> [What is being asked] Reproduce verbatim the lines from the one containing "Click the Install" through the one containing "tap(113, 20)", both included.

> [Stored rows]

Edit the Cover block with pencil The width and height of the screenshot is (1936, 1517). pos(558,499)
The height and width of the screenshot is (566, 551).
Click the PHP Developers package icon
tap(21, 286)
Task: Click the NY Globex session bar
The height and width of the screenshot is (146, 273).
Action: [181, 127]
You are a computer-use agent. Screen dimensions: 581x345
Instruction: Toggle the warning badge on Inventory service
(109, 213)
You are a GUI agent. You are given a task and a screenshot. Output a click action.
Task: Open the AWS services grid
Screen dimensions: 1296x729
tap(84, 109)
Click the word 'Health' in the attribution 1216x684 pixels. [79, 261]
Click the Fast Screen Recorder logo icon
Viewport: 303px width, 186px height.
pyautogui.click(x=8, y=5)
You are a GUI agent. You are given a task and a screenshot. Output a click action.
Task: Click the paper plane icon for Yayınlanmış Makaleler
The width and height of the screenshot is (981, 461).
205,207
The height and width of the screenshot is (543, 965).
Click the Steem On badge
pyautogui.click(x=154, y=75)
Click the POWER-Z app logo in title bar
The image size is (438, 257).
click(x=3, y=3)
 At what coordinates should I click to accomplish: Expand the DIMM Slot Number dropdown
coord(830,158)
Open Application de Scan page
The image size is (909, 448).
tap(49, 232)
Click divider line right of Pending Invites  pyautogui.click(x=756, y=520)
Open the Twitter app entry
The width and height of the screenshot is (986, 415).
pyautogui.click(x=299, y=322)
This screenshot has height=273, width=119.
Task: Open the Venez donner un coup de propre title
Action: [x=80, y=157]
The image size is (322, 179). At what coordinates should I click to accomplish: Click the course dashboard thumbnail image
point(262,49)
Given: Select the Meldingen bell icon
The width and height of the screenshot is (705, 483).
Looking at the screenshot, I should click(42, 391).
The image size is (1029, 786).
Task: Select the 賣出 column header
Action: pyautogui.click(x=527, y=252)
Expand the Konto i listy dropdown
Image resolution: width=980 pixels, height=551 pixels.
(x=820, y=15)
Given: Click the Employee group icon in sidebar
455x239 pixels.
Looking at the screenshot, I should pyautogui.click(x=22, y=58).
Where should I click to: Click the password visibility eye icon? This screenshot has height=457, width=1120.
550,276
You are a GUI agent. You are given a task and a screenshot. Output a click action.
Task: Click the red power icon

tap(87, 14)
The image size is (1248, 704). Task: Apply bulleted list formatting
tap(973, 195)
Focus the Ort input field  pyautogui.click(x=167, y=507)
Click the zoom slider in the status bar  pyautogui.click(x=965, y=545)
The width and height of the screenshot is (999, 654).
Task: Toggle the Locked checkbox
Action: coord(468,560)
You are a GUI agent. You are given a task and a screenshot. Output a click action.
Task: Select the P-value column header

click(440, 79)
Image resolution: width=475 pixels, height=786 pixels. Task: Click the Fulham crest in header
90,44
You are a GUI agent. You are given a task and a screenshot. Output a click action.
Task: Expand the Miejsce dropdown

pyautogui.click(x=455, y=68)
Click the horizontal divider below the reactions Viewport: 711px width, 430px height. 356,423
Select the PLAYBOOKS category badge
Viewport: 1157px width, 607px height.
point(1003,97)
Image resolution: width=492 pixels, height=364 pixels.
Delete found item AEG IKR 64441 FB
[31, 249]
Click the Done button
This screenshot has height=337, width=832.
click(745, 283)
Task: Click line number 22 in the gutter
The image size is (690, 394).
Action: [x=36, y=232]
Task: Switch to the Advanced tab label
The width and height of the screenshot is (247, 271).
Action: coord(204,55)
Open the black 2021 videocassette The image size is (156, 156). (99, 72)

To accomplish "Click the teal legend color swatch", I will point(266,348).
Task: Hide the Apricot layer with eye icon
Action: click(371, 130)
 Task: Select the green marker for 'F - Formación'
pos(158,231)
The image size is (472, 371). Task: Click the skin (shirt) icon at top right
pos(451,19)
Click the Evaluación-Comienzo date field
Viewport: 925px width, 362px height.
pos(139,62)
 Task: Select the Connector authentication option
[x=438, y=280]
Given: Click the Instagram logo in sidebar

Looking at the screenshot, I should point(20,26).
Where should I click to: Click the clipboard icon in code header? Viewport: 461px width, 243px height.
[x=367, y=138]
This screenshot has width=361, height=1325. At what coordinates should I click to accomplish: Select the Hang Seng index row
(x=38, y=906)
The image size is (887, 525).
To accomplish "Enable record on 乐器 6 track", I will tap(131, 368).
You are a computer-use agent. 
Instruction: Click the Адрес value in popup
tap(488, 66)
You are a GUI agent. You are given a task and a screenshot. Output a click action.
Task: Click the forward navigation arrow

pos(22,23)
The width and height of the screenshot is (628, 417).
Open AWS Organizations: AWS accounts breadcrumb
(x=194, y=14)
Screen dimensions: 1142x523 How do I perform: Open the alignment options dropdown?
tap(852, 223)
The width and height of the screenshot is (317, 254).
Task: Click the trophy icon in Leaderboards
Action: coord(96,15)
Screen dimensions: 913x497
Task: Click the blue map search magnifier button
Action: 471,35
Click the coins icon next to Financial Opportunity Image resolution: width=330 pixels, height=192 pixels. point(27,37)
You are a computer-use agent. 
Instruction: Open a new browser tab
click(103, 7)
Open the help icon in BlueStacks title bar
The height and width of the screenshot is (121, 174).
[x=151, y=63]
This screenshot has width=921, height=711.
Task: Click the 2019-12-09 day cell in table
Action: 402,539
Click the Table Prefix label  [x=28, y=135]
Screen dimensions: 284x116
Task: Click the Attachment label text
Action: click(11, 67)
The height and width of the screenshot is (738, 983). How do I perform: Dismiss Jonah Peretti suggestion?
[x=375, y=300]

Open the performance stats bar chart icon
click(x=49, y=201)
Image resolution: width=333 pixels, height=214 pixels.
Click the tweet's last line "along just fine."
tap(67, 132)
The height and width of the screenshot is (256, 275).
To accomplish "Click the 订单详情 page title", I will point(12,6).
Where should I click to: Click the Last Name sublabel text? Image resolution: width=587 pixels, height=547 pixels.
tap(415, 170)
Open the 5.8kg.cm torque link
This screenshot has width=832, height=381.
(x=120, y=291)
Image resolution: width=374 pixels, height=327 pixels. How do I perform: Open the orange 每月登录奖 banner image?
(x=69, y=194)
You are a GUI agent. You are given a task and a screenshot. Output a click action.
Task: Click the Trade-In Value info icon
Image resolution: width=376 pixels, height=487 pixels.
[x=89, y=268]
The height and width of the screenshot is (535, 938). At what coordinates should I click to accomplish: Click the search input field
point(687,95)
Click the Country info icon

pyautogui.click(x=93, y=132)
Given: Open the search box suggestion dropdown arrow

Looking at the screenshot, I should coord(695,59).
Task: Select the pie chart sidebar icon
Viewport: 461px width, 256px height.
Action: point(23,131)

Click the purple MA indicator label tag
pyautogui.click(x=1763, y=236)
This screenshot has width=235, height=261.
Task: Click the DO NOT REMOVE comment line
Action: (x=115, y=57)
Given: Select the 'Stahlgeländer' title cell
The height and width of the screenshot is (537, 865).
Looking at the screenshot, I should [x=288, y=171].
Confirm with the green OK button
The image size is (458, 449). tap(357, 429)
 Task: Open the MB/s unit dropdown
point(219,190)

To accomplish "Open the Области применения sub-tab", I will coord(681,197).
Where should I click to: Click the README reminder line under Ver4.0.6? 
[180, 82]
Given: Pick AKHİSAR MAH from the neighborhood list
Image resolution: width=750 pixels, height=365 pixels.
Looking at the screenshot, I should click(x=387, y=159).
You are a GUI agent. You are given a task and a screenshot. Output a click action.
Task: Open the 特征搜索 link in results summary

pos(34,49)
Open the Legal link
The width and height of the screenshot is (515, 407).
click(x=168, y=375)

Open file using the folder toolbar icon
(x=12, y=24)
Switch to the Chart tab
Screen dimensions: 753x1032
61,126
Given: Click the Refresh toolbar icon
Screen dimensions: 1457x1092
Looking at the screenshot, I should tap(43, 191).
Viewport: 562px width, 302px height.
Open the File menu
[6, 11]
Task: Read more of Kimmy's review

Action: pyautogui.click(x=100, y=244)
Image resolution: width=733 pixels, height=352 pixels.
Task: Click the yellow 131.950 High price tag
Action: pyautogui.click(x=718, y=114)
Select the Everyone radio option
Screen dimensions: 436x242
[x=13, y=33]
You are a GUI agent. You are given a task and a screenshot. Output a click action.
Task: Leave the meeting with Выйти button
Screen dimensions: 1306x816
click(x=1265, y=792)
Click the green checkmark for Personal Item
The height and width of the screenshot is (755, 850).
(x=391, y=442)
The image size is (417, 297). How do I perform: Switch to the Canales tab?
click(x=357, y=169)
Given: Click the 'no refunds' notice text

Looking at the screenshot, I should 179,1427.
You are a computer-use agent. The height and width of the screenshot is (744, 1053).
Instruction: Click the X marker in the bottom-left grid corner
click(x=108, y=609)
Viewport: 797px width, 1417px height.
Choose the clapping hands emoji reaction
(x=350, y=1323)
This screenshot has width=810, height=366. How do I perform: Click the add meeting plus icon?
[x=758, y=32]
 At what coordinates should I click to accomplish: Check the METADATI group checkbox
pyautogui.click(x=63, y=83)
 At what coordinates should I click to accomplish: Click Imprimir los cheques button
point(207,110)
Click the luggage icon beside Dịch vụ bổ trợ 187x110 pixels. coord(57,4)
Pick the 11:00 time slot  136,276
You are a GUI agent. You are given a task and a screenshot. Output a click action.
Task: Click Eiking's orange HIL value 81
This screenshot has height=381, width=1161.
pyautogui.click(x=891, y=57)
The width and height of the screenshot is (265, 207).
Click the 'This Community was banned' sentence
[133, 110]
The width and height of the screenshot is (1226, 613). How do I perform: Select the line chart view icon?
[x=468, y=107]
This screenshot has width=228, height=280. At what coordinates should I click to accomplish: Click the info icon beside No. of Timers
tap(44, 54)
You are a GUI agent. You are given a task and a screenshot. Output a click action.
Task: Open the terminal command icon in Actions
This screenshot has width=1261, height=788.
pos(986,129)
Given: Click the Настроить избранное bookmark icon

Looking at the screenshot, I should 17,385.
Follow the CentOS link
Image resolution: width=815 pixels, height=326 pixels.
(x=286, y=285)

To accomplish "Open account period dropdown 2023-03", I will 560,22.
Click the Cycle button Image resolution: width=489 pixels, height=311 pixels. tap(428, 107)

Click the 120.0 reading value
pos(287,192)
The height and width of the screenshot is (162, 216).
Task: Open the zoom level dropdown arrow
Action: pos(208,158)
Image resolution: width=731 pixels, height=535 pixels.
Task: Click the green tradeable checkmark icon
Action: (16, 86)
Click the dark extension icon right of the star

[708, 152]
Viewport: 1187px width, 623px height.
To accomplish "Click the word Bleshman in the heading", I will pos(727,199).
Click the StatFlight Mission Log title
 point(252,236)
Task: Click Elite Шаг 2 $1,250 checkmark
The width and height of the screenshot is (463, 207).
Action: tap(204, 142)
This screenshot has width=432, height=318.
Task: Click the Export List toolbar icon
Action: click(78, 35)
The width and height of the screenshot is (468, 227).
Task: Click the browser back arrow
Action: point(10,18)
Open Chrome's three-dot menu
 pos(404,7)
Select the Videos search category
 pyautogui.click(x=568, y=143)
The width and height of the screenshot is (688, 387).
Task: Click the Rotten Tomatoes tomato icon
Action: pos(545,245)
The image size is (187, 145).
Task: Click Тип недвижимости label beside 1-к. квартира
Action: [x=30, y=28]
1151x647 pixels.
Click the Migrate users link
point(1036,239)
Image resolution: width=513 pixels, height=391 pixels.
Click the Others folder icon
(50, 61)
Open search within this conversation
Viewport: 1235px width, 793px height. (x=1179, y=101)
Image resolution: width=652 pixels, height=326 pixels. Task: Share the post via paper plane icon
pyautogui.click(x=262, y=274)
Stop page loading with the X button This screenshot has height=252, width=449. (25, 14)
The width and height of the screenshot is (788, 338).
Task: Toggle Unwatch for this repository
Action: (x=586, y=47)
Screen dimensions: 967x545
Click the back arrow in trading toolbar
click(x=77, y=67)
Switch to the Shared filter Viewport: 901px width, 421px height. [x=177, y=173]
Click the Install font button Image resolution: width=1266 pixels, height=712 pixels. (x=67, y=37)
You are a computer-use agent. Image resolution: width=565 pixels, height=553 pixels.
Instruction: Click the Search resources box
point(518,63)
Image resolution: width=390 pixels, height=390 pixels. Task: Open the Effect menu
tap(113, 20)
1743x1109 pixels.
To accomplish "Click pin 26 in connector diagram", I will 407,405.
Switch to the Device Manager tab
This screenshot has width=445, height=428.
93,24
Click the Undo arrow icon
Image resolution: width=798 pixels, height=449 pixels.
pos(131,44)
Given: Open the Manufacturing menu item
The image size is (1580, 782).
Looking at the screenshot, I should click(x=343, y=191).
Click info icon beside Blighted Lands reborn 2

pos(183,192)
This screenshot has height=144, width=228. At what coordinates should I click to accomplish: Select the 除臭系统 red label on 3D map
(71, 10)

> [Exercise response]
Click the Install font button Image resolution: width=1266 pixels, height=712 pixels. (x=67, y=37)
You are a computer-use agent. Image resolution: width=565 pixels, height=553 pixels.
Instruction: Click the Search resources box
point(518,63)
Image resolution: width=390 pixels, height=390 pixels. Task: Open the Effect menu
tap(113, 20)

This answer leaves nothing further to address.